Cognitive biomarkers of antidepressant drug efficacy

Clinical depression is a common and extremely disabling condition. Although drug treatments for depression exist, these do not work for a substantial proportion of patients and for some they may only reduce the symptoms rather than allowing a full recovery. One of the problems with developing new more effective treatments is that the drugs need to be tested in clinical trials with depressed patients, which takes a lot of time and is very costly. In addition, a significant number of drugs may tested in this way are found, in fact, to be ineffective. One way of improving the development of new drugs is to have models which are able to predict the likely success of new treatments. At the moment this is carried out with animal models, but these often fail to capture human aspects of depression which involves negative thoughts and beliefs. We have developed some models for use with healthy volunteers which are sensitive to antidepressant drug action and which examine how people deal with emotional information. This work suggests that antidepressants increase how we attend to, recognise and remember positive emotional information such as happy facial expressions of emotion. The current application aims to explore this in more detail and confirm whether these effects are seen with different kinds of antidepressant drug treatments. This will help us understand whether these emotional changes occur irrespective of the precise way in which the drug affects the chemicals in the brain and also to what extent these models can predict whether a drug will be good for depression or for anxiety symptoms. We will also test whether these models could have predicted drug treatments which have failed to work in depression (though did work in the animal models) and finally whether these models can help identify drugs which may increase the likelihood of depression and which may therefore need to be used with caution in people at high risk of developing depression. These studies will help us understand what makes a good treatment for depression. Also this will develop the use of these models for the screening and detection of novel treatments which have particular promise for depression, therefore reducing the low hit rate of successful treatments in the clinic and speeding up the drug discovery process.

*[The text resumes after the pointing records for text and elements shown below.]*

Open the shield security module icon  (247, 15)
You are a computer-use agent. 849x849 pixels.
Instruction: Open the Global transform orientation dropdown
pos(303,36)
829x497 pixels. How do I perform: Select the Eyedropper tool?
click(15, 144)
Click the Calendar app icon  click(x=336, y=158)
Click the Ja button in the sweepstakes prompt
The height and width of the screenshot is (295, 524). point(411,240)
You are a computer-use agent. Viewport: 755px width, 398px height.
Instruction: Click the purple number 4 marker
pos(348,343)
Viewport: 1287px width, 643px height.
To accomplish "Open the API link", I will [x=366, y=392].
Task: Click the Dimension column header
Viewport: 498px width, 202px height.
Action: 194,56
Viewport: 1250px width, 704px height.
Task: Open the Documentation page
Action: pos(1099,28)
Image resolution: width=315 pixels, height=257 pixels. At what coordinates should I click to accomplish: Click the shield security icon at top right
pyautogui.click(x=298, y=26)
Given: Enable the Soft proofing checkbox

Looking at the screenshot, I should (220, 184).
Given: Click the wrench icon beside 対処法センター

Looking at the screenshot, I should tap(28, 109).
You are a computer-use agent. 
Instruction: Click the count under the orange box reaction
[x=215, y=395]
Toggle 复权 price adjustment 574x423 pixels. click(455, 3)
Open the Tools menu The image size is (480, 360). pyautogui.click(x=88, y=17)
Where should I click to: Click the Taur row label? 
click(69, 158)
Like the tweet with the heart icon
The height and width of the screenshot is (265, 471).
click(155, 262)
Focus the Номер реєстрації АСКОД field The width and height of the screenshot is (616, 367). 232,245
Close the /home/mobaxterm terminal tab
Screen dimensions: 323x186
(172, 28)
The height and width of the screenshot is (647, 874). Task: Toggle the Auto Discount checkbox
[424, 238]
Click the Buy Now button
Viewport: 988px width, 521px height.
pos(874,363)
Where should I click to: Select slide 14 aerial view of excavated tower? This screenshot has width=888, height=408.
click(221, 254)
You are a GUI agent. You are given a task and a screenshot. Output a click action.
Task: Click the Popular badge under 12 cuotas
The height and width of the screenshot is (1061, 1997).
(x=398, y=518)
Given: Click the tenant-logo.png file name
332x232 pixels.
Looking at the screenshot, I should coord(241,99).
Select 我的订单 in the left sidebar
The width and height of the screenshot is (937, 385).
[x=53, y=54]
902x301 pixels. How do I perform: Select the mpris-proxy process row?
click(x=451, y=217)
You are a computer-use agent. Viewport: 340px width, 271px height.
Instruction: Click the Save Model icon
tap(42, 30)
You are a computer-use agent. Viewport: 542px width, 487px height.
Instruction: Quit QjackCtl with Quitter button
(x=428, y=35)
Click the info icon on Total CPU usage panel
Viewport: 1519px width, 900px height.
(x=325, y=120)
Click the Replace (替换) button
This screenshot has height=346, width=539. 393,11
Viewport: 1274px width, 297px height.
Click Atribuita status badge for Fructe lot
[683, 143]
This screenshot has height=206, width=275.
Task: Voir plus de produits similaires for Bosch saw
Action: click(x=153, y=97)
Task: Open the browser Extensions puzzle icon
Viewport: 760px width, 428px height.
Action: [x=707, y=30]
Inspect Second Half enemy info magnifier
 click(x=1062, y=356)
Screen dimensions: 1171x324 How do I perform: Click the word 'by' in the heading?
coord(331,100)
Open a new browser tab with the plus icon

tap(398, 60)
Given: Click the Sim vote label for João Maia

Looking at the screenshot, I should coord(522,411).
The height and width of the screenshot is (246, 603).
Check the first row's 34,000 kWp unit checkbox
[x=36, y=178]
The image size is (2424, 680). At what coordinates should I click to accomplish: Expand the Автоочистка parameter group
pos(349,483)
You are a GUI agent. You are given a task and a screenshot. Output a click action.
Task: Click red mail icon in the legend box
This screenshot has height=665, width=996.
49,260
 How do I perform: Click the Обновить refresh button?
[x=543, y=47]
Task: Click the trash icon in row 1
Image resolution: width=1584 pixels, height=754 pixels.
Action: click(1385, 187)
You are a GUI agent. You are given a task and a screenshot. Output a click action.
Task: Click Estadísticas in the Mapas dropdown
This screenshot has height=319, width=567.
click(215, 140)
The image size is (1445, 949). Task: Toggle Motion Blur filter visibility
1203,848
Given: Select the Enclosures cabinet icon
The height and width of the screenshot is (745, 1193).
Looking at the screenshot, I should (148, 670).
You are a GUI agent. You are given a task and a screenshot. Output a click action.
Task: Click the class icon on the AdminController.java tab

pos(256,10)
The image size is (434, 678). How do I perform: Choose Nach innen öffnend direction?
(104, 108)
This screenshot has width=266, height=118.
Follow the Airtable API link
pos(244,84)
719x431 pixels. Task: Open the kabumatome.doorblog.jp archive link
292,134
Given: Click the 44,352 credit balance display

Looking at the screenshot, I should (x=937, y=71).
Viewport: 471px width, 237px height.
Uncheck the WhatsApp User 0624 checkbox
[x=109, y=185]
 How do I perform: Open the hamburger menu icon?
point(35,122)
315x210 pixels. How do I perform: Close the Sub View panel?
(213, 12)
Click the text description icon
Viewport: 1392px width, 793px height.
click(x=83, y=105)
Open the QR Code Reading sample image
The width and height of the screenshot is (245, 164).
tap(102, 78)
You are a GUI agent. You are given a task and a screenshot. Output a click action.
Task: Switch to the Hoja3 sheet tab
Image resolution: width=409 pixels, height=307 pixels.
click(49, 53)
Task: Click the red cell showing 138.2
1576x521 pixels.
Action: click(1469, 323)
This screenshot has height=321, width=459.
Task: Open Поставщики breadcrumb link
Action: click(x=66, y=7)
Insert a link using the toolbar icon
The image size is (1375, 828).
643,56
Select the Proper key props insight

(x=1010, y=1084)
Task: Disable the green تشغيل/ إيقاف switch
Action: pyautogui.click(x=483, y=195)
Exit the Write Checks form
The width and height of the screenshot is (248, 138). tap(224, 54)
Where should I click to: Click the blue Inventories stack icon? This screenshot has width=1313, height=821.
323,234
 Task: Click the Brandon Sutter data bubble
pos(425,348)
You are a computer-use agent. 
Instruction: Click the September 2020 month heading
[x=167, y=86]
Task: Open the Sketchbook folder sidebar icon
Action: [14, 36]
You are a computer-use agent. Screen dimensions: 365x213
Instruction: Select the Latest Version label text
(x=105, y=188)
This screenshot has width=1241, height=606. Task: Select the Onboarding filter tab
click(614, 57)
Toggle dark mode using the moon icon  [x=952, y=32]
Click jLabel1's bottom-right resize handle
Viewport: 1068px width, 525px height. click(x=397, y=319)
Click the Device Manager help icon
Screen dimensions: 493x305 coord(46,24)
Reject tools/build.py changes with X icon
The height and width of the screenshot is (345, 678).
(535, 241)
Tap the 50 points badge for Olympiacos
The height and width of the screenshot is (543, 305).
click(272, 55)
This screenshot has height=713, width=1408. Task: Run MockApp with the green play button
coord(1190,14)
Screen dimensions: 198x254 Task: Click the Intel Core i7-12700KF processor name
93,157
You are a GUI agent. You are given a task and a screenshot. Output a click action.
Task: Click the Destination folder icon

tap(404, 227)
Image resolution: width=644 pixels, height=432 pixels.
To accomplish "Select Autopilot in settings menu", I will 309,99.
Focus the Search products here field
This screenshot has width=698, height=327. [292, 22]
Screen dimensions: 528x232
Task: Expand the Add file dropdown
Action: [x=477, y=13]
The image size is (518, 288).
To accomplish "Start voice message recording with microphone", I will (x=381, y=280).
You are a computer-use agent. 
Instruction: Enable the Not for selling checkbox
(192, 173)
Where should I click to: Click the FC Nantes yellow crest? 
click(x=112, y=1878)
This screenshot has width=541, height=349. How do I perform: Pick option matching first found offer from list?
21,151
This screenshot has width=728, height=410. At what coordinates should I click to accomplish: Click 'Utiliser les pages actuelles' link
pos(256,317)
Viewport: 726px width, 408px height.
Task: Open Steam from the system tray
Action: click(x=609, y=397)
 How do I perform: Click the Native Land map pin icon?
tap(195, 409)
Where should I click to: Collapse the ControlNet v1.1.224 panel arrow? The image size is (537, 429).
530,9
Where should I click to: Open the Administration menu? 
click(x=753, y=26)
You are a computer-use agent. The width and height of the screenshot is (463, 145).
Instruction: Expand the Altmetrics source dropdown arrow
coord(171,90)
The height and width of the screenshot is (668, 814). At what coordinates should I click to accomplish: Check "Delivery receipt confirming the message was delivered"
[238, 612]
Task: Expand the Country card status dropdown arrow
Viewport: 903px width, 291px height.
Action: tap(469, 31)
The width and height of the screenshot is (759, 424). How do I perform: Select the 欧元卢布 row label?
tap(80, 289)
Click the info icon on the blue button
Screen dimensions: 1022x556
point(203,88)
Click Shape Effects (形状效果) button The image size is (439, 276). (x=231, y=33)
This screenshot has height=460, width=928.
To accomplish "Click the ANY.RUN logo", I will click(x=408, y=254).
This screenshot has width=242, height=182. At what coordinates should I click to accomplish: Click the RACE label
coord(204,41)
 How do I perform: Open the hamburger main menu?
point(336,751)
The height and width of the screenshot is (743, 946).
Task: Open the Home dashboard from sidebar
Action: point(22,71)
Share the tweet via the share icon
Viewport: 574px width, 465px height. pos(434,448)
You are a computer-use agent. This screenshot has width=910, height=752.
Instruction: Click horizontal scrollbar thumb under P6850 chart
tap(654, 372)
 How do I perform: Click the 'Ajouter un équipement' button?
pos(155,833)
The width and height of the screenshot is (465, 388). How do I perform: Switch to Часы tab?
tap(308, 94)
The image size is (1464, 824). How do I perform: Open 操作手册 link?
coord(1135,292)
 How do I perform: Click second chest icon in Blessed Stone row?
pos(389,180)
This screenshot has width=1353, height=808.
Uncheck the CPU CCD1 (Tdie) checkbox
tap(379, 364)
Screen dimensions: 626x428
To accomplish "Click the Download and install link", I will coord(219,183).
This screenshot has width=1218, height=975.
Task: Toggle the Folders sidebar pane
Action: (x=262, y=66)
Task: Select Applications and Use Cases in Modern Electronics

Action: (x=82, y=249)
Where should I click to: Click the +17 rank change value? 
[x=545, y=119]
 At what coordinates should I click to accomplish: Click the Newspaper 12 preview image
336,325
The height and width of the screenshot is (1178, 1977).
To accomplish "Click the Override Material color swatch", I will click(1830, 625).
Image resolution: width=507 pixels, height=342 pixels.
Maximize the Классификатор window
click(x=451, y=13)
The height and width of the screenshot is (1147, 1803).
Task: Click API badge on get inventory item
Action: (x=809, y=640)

Depression is a common condition associated with very substantial health disabilities and limited treatment options. The major bottleneck in improving drug treatment is the lack of valid animal models; this hinders translation of new therapies from the bench into the clinic. Human cognitive biomarker models may be better placed to detect and understand neuropsychological processes in this uniquely human disorder. Such models could be invaluable in enabling better selection of novel antidepressant compounds for subsequent randomised clinical trials and in providing a likely indication of their overall therapeutic profile. Equally, valid human biomarkers might be helpful in identifying drugs with a significant risk of provoking depression during clinical use. There is now substantial evidence that negative biases in the processing of emotional information play a key role in the onset and maintenance of clinical mood disorders. We have shown that antidepressant treatment in healthy subjects produces biases in tasks of emotional processing that essentially are the opposite of those seen in depression. The aim of the present application is to validate these tasks as effective cognitive biomarkers of antidepressant action applicable to the assessment of the novel candidate compounds by assessing the following hypotheses 1) that early effects on emotional processing also occur with antidepressants acting via different mechanisms 2) that these cognitive biomarkers can distinguish agents which have antidepressant activity from those whose therapeutic effects are confined to anxiety disorders; 3) that our cognitive biomarkers are able to screen out ?false positives? by exploring the failed Nk1 antagonist aprepitant 4) that these biomarkers will be able to detect agents likely to cause depression as an adverse effect. These studies should provide validation of a cognitive biomarker approach for screening and understanding novel candidate agents in an area of high unmet need.